All lines in the material below that contain "profile" should be located and copied.

--- Source information Enclosed Below ---

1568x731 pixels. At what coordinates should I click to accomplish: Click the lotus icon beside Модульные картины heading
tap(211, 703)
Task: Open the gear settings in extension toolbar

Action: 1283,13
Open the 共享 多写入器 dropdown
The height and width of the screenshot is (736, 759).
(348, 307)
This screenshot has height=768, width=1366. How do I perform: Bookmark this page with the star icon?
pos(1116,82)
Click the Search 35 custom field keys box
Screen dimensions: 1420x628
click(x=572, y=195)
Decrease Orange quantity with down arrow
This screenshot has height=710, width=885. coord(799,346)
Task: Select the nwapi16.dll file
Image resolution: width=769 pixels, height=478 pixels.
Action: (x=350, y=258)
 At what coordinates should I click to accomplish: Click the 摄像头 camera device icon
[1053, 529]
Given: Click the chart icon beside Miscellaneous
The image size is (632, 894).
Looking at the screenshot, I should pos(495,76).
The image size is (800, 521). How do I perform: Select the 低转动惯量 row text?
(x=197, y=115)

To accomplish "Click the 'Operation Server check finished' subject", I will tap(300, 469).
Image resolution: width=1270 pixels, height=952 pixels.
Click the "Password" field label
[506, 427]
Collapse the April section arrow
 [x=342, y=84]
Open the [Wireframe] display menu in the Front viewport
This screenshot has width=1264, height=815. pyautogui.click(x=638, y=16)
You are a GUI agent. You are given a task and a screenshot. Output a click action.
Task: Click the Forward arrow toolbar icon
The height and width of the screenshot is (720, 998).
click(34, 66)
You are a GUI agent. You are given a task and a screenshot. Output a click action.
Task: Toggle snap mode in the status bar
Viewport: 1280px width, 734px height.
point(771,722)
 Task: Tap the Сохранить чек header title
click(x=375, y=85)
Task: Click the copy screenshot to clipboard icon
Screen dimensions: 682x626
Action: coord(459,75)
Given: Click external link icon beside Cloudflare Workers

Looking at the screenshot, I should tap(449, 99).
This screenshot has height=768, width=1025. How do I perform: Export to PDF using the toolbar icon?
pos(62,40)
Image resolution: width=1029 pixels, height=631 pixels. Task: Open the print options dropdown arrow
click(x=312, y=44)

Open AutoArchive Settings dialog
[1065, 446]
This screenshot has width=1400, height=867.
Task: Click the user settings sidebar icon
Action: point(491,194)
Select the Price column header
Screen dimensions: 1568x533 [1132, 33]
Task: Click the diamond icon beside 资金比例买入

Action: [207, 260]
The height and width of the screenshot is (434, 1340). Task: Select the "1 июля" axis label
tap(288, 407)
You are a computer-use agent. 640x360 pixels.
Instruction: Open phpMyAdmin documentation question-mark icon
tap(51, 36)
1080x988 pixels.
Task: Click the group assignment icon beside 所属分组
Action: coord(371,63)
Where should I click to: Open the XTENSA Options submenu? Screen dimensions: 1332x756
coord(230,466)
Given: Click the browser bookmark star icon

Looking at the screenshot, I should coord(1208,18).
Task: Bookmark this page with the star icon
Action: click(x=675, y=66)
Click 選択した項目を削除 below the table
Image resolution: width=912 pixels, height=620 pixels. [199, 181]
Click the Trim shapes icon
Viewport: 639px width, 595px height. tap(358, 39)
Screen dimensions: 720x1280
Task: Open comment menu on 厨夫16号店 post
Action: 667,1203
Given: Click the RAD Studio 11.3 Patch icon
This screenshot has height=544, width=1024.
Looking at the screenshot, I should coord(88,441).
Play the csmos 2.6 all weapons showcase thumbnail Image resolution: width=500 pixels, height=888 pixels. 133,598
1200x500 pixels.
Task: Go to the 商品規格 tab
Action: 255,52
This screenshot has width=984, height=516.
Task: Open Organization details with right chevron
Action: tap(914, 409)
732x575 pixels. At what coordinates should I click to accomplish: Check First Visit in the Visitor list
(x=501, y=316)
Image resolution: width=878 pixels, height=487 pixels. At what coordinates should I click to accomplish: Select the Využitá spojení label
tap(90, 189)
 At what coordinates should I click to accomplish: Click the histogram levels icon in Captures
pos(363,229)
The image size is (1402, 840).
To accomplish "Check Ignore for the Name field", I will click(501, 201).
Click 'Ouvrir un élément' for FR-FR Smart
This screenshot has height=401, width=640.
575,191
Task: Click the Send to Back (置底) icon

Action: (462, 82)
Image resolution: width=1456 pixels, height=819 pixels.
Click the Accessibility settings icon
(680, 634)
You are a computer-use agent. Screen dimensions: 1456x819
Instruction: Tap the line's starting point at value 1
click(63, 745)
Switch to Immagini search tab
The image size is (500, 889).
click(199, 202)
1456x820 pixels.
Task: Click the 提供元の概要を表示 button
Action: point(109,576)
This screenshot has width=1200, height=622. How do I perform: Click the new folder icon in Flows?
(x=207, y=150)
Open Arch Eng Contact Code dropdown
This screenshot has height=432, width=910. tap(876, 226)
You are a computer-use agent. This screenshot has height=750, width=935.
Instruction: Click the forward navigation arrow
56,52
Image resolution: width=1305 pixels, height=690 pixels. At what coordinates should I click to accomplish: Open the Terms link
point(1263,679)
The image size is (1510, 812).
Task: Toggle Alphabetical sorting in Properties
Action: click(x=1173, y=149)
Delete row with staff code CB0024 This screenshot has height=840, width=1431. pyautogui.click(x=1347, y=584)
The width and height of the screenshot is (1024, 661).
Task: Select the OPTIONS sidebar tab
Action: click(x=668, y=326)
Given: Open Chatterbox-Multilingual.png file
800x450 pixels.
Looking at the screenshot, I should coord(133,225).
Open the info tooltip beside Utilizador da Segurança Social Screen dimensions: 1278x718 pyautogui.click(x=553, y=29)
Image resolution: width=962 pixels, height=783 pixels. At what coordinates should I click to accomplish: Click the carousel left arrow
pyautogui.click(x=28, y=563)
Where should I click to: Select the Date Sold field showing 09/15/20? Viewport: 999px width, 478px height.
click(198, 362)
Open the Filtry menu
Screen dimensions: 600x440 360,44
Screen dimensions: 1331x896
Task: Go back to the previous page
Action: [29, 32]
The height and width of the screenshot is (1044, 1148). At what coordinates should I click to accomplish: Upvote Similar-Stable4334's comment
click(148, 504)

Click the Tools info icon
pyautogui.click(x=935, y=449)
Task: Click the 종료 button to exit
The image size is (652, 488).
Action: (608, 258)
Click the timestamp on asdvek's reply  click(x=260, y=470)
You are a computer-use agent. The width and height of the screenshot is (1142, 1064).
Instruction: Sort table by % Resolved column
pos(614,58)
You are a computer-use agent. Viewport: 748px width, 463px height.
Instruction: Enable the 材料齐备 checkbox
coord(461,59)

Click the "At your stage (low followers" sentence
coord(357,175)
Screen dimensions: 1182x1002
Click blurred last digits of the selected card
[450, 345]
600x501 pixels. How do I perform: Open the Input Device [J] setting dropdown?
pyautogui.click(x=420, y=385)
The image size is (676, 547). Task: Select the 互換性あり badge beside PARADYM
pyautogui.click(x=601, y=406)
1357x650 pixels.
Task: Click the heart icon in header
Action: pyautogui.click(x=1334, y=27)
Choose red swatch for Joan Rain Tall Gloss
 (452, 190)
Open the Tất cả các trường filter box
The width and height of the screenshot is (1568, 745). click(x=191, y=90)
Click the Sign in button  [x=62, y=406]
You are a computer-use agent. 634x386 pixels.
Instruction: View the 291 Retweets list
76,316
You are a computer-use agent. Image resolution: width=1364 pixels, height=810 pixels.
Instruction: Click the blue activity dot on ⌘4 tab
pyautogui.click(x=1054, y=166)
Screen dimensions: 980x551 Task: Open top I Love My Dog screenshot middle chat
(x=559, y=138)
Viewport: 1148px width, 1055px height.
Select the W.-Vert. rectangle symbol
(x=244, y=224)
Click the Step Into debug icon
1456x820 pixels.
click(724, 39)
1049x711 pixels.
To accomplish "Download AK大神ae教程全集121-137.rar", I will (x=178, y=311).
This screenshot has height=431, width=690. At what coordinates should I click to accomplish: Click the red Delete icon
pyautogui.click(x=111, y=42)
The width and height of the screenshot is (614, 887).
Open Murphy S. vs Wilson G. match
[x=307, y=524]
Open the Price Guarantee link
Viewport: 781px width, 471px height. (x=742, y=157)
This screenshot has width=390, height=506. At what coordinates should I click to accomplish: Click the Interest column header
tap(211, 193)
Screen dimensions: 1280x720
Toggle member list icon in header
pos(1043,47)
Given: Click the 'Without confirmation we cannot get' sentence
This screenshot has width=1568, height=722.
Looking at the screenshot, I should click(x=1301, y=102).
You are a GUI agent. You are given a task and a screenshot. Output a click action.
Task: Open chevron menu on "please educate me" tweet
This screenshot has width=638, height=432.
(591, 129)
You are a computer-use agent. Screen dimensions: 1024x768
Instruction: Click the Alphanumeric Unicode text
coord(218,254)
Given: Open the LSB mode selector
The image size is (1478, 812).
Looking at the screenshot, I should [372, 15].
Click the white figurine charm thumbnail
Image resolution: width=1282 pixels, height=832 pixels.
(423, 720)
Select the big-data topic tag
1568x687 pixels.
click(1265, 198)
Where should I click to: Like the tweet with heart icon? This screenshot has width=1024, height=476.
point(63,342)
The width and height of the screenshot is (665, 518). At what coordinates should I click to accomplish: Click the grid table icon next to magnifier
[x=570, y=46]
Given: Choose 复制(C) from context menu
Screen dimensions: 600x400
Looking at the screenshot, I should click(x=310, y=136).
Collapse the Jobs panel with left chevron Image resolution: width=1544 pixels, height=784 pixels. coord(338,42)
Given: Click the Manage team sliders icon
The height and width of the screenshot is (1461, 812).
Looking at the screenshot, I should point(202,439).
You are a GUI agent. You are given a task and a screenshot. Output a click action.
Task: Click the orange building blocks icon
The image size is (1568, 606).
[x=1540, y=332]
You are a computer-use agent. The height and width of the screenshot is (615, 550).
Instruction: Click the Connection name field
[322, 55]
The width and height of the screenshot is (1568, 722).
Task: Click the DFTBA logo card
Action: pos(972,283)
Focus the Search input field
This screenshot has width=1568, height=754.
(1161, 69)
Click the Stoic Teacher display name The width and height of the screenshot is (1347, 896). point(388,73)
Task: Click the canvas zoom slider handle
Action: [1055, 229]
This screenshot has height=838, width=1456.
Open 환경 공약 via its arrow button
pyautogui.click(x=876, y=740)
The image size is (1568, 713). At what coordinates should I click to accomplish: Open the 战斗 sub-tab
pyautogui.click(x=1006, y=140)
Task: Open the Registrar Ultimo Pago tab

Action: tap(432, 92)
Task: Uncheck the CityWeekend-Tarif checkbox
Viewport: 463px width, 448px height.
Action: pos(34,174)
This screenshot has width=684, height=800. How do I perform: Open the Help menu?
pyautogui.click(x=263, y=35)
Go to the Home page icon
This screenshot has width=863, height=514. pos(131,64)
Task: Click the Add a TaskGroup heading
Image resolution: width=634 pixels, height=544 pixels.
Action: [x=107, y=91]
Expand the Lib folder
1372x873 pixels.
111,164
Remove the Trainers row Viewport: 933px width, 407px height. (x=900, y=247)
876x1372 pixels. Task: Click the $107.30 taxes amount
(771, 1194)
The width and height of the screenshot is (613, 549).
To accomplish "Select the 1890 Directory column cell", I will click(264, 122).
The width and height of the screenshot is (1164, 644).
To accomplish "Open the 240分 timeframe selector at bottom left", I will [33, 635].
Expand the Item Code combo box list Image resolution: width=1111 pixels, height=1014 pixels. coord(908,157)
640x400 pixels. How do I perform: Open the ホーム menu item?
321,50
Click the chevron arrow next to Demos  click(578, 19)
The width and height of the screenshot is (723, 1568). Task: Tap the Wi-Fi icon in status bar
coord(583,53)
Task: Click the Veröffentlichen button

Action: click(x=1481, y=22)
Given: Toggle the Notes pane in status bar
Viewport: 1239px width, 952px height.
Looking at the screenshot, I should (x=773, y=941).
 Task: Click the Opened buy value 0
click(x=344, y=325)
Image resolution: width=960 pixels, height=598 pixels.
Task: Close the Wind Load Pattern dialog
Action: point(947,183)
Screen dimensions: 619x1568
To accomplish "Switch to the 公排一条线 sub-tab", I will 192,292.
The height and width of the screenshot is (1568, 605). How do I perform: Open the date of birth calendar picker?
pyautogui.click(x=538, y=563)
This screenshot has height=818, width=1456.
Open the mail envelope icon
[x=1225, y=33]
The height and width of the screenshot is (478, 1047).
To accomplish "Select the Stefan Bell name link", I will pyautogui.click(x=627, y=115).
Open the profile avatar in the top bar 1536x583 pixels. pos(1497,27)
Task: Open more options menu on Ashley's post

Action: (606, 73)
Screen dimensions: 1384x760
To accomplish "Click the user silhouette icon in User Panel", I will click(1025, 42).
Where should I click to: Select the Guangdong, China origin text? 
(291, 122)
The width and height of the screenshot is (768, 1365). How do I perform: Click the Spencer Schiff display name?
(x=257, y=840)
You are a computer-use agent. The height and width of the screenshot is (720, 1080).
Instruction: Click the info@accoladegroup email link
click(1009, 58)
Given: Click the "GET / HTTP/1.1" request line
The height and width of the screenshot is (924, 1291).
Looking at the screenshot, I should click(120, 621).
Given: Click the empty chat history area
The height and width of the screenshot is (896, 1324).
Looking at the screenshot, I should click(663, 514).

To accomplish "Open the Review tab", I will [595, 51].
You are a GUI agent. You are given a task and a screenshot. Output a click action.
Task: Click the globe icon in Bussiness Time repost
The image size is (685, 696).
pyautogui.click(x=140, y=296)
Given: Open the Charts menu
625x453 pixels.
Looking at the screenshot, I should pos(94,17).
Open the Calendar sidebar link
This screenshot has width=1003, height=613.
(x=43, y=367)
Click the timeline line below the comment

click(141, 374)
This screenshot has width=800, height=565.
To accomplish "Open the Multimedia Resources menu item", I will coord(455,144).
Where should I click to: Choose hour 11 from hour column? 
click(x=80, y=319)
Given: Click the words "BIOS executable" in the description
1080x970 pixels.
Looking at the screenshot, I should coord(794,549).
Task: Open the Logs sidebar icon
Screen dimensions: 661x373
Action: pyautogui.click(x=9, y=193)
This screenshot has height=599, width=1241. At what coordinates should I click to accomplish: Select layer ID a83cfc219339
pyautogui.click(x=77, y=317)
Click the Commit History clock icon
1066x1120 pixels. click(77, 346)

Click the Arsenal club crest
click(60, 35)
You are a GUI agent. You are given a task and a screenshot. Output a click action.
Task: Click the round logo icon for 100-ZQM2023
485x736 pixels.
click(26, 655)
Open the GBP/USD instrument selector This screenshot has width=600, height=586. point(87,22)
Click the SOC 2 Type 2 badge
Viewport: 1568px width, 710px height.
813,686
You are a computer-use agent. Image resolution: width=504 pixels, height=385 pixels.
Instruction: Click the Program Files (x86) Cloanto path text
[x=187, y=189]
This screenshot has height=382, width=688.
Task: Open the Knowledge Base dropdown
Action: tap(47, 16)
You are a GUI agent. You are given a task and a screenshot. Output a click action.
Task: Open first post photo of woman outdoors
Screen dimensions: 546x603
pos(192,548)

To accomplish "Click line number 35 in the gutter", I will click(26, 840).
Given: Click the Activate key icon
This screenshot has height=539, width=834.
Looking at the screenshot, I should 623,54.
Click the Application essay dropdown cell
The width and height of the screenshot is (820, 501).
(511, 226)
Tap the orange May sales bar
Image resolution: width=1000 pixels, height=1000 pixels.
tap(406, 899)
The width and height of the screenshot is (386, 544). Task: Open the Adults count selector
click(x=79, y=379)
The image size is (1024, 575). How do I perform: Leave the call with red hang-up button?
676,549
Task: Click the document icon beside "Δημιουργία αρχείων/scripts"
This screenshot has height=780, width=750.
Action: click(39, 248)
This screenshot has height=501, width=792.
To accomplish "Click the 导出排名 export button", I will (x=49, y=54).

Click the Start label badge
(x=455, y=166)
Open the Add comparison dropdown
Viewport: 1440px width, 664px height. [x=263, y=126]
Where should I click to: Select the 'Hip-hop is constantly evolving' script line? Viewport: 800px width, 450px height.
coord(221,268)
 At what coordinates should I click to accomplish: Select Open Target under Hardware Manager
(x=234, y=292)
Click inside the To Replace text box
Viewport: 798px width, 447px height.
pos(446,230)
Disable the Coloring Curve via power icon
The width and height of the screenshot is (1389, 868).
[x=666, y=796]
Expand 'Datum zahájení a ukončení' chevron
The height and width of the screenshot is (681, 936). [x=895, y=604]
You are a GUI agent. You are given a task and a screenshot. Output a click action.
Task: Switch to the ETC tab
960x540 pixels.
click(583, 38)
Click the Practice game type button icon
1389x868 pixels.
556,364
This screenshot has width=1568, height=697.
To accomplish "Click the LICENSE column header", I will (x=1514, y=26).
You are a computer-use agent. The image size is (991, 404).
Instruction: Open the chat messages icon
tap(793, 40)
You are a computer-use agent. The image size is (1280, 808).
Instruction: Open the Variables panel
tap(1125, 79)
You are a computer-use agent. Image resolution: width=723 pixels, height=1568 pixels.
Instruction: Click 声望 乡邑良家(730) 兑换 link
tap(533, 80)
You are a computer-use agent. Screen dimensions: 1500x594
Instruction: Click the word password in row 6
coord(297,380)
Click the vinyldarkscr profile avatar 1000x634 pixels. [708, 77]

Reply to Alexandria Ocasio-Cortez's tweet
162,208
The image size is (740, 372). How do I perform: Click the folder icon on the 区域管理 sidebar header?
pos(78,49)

--- End of Enclosed Source information ---

- _Exercise output_:
Open the profile avatar in the top bar 1536x583 pixels. pos(1497,27)
Click the vinyldarkscr profile avatar 1000x634 pixels. [708, 77]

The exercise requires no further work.